示談交渉と裁判の違いとは?不倫慰謝料請求ではどちらを選ぶべきか | 慰謝料請求ホットライン

示談交渉と裁判の違いとは?不倫慰謝料請求ではどちらを選ぶべきか

不倫の慰謝料請求における示談交渉と裁判の特徴を挙げ、違いについて解説します。
不倫の慰謝料請求額を決定するためには、 示談交渉と裁判提起の2種類の方法 がありますが、それぞれにメリットとデメリットが存在します。
どちらも一長一短ですが、特徴から違いを知って、より適切である方法を選択するようにしてください。

示談交渉とは

示談交渉とは、 不倫の慰謝料請求を話し合いで解決する方法 です。
裁判とは違い、不倫の加害者と被害者の2人が直接話し合い、不倫に至った経緯や不倫による夫婦間への影響などを確認しながら、双方の意思を元に慰謝料の請求金額を調整し、双方が合意した条件で慰謝料の請求内容が決定されます。話し合いの方法には、直接、加害者と被害者が会うまたは電話で話し合う場合と、メッセージや手紙のやりとりで話し合う場合があります。
ただし、加害者と被害者だけでなく、代理人を交えて示談交渉が行われることも少なくありません。また、行政書士などに交渉のサポート(回答書や示談書の作成や法的なアドバイス)を受けながら話し合いを進める場合もあります。

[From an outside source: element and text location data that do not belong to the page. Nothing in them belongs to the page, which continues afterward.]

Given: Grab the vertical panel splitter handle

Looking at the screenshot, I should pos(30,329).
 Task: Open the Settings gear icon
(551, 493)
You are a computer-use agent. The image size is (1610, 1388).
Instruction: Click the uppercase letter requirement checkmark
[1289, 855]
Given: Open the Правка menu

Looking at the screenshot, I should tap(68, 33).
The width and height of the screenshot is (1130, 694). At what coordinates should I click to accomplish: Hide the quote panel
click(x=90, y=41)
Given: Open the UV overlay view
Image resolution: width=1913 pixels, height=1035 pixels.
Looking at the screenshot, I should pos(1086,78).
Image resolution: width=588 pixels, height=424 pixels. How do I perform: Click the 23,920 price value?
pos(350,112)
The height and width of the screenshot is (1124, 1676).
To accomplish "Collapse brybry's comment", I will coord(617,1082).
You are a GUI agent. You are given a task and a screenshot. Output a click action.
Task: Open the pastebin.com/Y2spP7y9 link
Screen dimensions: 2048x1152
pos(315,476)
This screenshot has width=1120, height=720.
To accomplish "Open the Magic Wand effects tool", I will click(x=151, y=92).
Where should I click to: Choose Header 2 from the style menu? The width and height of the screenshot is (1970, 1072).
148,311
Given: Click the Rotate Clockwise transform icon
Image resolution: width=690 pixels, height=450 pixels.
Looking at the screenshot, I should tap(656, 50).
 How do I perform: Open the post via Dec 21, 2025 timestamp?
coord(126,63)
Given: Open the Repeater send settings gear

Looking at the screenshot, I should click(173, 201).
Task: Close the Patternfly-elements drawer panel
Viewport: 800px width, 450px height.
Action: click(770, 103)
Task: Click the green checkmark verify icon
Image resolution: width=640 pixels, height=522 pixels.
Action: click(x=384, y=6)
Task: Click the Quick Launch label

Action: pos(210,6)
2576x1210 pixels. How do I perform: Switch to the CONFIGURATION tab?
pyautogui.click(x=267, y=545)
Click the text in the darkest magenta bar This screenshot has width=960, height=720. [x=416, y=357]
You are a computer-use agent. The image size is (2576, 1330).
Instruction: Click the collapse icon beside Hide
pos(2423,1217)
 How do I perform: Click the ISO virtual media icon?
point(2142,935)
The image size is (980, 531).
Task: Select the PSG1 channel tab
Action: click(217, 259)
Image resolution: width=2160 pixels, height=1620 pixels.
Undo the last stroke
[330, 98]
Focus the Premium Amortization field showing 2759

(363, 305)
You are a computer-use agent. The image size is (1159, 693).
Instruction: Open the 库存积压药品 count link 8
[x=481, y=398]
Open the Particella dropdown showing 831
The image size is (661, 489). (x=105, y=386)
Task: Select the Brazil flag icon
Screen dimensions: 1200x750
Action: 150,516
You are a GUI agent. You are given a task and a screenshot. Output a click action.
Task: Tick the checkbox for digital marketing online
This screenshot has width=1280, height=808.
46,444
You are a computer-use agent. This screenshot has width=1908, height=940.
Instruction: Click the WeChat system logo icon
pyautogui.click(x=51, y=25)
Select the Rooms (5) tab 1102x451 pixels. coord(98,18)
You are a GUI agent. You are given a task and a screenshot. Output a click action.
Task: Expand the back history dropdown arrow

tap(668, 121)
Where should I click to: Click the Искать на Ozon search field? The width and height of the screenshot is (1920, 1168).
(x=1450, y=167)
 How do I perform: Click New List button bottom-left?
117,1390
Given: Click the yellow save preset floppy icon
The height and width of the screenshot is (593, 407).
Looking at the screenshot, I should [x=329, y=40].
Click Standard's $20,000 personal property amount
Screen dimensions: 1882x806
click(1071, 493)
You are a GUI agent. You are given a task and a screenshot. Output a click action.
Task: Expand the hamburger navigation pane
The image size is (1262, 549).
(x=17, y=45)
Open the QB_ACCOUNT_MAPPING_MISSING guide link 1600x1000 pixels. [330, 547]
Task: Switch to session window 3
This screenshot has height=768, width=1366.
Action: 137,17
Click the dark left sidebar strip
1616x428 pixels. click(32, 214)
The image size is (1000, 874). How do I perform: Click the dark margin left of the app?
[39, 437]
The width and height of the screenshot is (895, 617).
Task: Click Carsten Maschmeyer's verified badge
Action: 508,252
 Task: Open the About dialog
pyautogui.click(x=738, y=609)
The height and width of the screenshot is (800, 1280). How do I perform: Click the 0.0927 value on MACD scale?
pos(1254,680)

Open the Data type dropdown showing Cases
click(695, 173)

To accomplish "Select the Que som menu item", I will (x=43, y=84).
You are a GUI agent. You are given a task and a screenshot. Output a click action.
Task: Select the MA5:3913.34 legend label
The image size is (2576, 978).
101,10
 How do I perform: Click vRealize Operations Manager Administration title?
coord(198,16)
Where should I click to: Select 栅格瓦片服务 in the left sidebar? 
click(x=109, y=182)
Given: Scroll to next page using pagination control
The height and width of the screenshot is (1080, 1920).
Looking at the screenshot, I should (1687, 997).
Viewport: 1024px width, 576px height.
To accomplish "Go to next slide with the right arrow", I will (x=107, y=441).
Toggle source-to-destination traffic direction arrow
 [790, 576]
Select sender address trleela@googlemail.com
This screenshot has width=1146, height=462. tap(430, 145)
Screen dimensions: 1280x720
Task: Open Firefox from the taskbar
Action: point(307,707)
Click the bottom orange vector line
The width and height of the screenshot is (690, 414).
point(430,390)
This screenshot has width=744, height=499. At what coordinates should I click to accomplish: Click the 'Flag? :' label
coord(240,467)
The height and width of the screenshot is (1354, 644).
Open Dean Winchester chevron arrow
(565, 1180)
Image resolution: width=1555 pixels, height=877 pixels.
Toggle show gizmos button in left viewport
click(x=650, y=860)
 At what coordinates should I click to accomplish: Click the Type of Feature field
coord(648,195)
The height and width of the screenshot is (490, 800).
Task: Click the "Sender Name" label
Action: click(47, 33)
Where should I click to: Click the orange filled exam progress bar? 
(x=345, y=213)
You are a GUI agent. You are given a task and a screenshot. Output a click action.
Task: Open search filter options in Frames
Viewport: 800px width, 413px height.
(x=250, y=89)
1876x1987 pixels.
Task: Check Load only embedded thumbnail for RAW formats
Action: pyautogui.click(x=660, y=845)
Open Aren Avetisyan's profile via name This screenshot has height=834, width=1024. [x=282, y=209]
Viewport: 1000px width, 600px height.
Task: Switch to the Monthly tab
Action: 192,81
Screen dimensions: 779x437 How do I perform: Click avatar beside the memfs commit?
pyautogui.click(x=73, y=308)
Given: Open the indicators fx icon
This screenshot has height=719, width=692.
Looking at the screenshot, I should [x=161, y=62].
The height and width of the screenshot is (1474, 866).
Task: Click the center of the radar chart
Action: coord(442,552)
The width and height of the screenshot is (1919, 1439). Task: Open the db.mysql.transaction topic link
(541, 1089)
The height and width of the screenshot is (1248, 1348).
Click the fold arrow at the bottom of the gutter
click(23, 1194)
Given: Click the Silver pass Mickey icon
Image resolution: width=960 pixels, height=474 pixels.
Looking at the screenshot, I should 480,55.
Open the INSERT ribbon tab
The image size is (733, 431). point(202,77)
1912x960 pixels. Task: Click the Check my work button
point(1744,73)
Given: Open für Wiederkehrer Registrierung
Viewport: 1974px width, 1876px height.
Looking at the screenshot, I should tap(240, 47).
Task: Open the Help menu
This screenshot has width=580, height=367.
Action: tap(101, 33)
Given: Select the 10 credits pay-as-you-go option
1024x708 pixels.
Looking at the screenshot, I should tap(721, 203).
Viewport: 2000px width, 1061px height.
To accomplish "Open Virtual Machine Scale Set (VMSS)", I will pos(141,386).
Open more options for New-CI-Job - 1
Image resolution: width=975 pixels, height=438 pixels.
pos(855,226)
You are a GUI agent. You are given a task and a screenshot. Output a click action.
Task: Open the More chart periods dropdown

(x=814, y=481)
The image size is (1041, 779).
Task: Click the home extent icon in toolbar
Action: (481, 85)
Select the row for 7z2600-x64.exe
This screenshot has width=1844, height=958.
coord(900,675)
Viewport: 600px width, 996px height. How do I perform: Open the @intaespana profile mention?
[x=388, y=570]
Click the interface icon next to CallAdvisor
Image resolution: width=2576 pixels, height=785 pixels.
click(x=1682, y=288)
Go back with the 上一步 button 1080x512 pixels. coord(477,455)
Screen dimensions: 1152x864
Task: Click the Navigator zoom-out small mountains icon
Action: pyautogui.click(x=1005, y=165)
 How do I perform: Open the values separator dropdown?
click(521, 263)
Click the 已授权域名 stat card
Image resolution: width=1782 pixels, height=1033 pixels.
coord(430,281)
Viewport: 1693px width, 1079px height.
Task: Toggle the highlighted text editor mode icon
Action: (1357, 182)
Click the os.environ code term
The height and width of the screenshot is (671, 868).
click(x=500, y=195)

それでは、示談交渉のメリットとデメリットについて解説しながら、裁判との違いについて確認していきましょう。

メリット

示談交渉のメリットは次のとおりです。

・早期解決が見込めること
・穏便な解決が望めること
・請求者側へ付帯条件を誓約させられること
・費用が安価であること

【早期解決が見込めること】

示談交渉の最大のメリットは、 双方の意思を確認しながら行うことで早期解決が見込める ことです。
解決に至るまでの期間として、平均的には2〜3ヶ月で解決できる事案が多くみられます。被害者と加害者が直接会って話し合う場合であれば1日で解決することもあります。

【穏便な解決が望めること】

双方の話し合いによる解決であれば、裁判と違い、穏便な解決をする ことが可能です。
法的な場に判断を委ねるのではなく、お互いに譲歩しあって解決を目指すことで、「不倫」という不法行為を解決させられる可能性もあります。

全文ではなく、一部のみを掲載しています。